Begin MATERIAL FOR THIS EXERCISE

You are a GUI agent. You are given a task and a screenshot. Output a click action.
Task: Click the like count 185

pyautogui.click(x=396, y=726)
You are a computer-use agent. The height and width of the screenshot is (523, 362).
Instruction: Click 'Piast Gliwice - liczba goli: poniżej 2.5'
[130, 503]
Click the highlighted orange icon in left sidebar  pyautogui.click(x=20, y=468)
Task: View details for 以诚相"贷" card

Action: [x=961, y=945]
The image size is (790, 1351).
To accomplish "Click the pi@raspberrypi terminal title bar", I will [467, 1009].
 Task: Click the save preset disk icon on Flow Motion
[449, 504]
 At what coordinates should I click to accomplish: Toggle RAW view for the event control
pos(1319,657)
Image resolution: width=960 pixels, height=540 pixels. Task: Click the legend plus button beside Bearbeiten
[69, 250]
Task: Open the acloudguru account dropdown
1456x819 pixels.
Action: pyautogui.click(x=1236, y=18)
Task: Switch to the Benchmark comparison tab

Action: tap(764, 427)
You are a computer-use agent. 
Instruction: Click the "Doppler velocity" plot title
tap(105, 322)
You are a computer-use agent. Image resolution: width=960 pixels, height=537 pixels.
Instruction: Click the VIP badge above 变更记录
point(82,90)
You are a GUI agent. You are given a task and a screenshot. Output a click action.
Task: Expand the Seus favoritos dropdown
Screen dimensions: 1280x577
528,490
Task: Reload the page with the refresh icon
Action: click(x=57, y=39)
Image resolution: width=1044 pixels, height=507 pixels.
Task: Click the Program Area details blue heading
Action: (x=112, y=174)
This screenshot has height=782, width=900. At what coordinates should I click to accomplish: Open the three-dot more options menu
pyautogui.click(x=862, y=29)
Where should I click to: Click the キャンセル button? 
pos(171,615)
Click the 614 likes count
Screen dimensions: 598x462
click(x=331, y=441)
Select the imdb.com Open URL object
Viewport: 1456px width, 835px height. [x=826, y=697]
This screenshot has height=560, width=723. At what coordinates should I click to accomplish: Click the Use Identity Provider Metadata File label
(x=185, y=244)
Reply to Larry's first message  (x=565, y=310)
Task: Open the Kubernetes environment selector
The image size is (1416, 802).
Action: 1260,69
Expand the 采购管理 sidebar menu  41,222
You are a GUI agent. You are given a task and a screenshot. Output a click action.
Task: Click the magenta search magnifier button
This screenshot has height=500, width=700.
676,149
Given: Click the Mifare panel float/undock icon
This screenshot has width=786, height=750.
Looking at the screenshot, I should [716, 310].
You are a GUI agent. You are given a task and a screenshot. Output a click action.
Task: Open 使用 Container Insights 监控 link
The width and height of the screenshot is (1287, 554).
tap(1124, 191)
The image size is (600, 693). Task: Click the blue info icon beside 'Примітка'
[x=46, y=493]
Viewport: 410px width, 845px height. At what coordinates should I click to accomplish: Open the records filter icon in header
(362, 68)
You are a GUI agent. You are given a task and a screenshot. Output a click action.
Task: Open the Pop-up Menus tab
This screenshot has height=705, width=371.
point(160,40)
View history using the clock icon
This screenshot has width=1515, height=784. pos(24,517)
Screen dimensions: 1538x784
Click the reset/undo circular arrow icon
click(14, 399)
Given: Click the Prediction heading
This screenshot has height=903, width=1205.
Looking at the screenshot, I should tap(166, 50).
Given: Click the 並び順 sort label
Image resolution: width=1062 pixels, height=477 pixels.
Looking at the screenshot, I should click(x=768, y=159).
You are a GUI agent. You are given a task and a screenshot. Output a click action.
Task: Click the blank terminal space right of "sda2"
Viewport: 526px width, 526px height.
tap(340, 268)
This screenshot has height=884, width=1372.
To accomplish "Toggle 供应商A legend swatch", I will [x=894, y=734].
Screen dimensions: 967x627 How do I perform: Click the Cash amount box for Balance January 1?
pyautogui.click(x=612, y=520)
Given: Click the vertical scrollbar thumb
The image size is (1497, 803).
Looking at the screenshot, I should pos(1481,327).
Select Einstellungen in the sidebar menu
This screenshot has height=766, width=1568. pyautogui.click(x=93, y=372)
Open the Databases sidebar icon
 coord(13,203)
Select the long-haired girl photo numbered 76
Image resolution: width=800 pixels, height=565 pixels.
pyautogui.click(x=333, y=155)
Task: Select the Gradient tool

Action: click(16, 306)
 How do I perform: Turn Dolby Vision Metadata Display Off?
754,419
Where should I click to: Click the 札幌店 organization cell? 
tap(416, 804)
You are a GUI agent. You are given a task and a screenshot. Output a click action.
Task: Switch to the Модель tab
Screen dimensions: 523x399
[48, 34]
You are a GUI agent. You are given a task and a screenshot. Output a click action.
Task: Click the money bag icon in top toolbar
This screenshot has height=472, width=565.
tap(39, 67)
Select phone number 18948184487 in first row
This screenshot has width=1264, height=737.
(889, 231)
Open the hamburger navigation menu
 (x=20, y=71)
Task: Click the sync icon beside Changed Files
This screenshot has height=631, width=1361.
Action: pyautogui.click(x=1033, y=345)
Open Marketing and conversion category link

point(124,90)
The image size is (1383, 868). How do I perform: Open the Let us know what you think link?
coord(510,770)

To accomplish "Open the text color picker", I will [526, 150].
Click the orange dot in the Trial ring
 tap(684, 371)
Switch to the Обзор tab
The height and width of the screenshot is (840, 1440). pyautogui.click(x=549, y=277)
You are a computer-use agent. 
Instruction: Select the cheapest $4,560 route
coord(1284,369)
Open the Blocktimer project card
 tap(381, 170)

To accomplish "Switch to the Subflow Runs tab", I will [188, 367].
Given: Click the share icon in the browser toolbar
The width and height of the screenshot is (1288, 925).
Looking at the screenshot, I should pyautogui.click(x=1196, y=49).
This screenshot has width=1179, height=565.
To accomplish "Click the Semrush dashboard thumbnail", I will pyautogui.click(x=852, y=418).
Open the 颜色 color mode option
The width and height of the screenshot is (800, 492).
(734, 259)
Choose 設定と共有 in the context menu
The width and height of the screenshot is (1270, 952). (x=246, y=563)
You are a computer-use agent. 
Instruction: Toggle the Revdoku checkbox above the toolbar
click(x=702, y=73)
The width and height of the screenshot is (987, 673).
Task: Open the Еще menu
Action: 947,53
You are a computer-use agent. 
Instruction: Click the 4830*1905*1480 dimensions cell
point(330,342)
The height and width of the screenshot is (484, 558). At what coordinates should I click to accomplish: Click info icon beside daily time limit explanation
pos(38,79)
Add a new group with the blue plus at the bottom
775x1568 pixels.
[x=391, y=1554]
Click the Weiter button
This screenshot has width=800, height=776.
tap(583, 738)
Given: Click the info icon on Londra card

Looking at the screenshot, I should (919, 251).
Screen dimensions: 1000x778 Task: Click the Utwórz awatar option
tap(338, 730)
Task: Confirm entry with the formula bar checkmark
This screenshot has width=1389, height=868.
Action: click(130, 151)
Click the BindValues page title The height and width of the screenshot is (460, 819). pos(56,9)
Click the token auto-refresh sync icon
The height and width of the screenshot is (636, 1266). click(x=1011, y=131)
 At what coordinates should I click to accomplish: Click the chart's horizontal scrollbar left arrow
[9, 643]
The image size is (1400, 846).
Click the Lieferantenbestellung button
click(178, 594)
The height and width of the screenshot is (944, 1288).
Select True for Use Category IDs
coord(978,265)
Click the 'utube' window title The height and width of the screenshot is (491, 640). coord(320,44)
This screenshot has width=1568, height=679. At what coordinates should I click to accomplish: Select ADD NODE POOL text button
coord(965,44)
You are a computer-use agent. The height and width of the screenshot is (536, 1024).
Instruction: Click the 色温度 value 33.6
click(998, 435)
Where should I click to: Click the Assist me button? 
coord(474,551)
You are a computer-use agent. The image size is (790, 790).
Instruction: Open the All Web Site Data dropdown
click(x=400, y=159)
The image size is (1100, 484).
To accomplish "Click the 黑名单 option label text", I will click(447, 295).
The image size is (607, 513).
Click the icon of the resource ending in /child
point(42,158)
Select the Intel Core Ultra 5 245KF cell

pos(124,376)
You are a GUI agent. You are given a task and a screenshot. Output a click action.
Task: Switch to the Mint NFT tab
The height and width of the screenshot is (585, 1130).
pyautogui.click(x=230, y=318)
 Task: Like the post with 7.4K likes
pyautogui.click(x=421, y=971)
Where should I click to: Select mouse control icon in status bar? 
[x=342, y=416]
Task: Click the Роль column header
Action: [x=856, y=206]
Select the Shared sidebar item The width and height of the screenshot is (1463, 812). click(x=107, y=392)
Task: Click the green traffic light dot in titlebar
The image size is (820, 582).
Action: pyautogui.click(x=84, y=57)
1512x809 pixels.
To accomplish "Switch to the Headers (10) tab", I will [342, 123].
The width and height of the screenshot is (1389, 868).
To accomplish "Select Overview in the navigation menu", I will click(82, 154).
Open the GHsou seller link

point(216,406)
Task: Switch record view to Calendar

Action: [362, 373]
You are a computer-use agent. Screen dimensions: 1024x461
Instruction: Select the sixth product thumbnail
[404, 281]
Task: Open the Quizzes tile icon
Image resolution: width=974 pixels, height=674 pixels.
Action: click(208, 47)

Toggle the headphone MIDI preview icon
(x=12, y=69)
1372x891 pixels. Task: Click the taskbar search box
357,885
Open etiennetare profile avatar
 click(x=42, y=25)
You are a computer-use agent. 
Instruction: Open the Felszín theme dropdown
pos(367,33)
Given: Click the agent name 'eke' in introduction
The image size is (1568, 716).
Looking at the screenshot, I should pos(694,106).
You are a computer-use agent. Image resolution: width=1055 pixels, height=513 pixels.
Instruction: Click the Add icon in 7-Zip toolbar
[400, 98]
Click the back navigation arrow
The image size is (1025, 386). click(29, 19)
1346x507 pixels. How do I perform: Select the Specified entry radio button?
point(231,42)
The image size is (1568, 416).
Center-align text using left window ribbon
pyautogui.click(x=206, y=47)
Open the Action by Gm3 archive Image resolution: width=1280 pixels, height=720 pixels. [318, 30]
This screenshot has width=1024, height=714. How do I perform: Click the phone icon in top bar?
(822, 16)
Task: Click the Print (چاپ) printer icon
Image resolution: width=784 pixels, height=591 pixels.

End MATERIAL FOR THIS EXERCISE

== EXERCISE AIM ==
List the lines of the records above as a numbered list, skipping blank lines, for the stretch from the line containing "You are a computer-use agent. Image resolution: width=1055" through the line containing "Open the Action".

== RESPONSE ==
1. You are a computer-use agent. Image resolution: width=1055 pixels, height=513 pixels.
2. Instruction: Click the Add icon in 7-Zip toolbar
3. [400, 98]
4. Click the back navigation arrow
5. The image size is (1025, 386). click(29, 19)
6. 1346x507 pixels. How do I perform: Select the Specified entry radio button?
7. point(231,42)
8. The image size is (1568, 416).
9. Center-align text using left window ribbon
10. pyautogui.click(x=206, y=47)
11. Open the Action by Gm3 archive Image resolution: width=1280 pixels, height=720 pixels. [318, 30]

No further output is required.